Solution Approach 2:
The system applies different levels of analysis and processing quality to different road users based on their local context and importance. Highly important road users receive detailed analysis including path prediction and context fusion, while less important road users receive basic detection only, optimizing the balance between safety coverage and computational complexity.
2Measurement precision
If the system classifies highly important road users using both local and global context, then the accuracy of road user prioritization is improved, but the processing time increases
Solution Approach 1:
The system performs preliminary classification of road users into importance levels using local context before applying the more computationally intensive global context analysis. This preliminary action filters the set of road users that require full context fusion, reducing overall processing time while maintaining classification accuracy for critical cases.
Solution Approach 2:
The system applies full context fusion (local + global context) only to road users who are identified as potentially important through initial local context analysis.
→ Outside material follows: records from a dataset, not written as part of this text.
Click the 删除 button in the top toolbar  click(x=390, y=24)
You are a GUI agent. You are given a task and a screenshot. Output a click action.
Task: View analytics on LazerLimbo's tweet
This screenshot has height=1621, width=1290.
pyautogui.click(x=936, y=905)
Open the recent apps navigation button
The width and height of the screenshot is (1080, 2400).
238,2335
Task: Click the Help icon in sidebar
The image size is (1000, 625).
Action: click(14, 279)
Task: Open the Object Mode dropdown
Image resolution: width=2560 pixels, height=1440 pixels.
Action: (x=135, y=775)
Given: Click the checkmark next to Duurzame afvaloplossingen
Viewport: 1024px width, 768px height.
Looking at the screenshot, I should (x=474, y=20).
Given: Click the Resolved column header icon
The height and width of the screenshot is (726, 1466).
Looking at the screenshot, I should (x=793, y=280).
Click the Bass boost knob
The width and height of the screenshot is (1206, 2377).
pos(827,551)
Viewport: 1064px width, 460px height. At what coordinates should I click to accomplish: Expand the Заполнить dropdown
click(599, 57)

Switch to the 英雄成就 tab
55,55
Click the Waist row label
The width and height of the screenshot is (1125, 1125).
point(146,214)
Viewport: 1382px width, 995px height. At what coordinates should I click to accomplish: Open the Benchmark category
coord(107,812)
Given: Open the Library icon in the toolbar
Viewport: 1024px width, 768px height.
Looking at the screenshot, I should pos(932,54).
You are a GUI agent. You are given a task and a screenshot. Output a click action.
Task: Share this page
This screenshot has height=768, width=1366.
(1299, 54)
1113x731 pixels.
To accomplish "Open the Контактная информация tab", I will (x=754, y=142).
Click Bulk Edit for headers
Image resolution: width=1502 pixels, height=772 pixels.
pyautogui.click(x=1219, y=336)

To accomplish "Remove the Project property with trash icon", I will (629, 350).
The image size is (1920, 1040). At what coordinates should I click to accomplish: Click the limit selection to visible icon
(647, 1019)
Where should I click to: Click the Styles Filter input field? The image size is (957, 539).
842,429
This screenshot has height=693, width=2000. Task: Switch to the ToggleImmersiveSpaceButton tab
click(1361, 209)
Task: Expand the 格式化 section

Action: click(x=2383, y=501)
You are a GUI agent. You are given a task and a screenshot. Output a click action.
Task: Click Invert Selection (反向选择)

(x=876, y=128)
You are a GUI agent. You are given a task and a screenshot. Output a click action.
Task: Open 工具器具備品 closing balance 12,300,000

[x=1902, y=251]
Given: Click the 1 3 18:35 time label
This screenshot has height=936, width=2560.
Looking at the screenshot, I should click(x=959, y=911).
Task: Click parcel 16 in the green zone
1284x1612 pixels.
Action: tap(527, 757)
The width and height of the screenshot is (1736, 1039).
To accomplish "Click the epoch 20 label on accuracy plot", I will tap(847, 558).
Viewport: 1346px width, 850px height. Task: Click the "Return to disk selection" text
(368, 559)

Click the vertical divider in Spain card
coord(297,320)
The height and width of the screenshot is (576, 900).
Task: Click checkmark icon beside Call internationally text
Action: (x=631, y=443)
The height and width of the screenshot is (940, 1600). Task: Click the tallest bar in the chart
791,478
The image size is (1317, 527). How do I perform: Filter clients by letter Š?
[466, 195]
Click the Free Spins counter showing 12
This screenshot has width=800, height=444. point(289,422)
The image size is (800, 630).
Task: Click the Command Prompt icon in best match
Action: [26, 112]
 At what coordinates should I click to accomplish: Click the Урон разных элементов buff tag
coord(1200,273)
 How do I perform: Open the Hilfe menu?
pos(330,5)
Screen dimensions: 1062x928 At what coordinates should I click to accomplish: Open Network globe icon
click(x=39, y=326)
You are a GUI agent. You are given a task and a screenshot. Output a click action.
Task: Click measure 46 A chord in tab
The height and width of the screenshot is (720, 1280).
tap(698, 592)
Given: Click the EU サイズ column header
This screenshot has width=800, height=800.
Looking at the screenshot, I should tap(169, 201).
For road users determined to be less important, the system uses partial action by relying solely on local context, thereby reducing processing time while maintaining sufficient accuracy for the overall safety system.
3Reliability
If the system accounts for all road users in decision-making, then the safety and trustworthiness of the driving system is improved, but the decision-making efficiency decreases
Solution Approach 1:
The system segments road users into different importance categories and processes them through different decision-making pathways. Highly important road users are incorporated into detailed decision-making with full context analysis, while less important road users are handled through streamlined processes, maintaining trustworthiness through comprehensive consideration while improving decision-making efficiency through differentiated processing.
Solution Approach 2:
The system applies different levels of decision-making quality and detail to different road users based on their importance classification. Critical decisions with full context fusion are applied to highly important road users, while simplified decision rules are applied to less important road users, optimizing the balance between safety/trustworthiness and decision-making efficiency.
Data Source
AI summary
A system and method for providing context aware road user importance estimation that include receiving at least one image of a vicinity of an ego vehicle. The system and method also include analyzing the at least one image to determine a local context associated with at least one road user located within the vicinity of the ego vehicle. The system and method additionally include determining a global context associated with the ego vehicle. The system and method further include fusing the local context and the global context to classify at least one highly important road user that is to be accounted for with respect to operating the ego vehicle.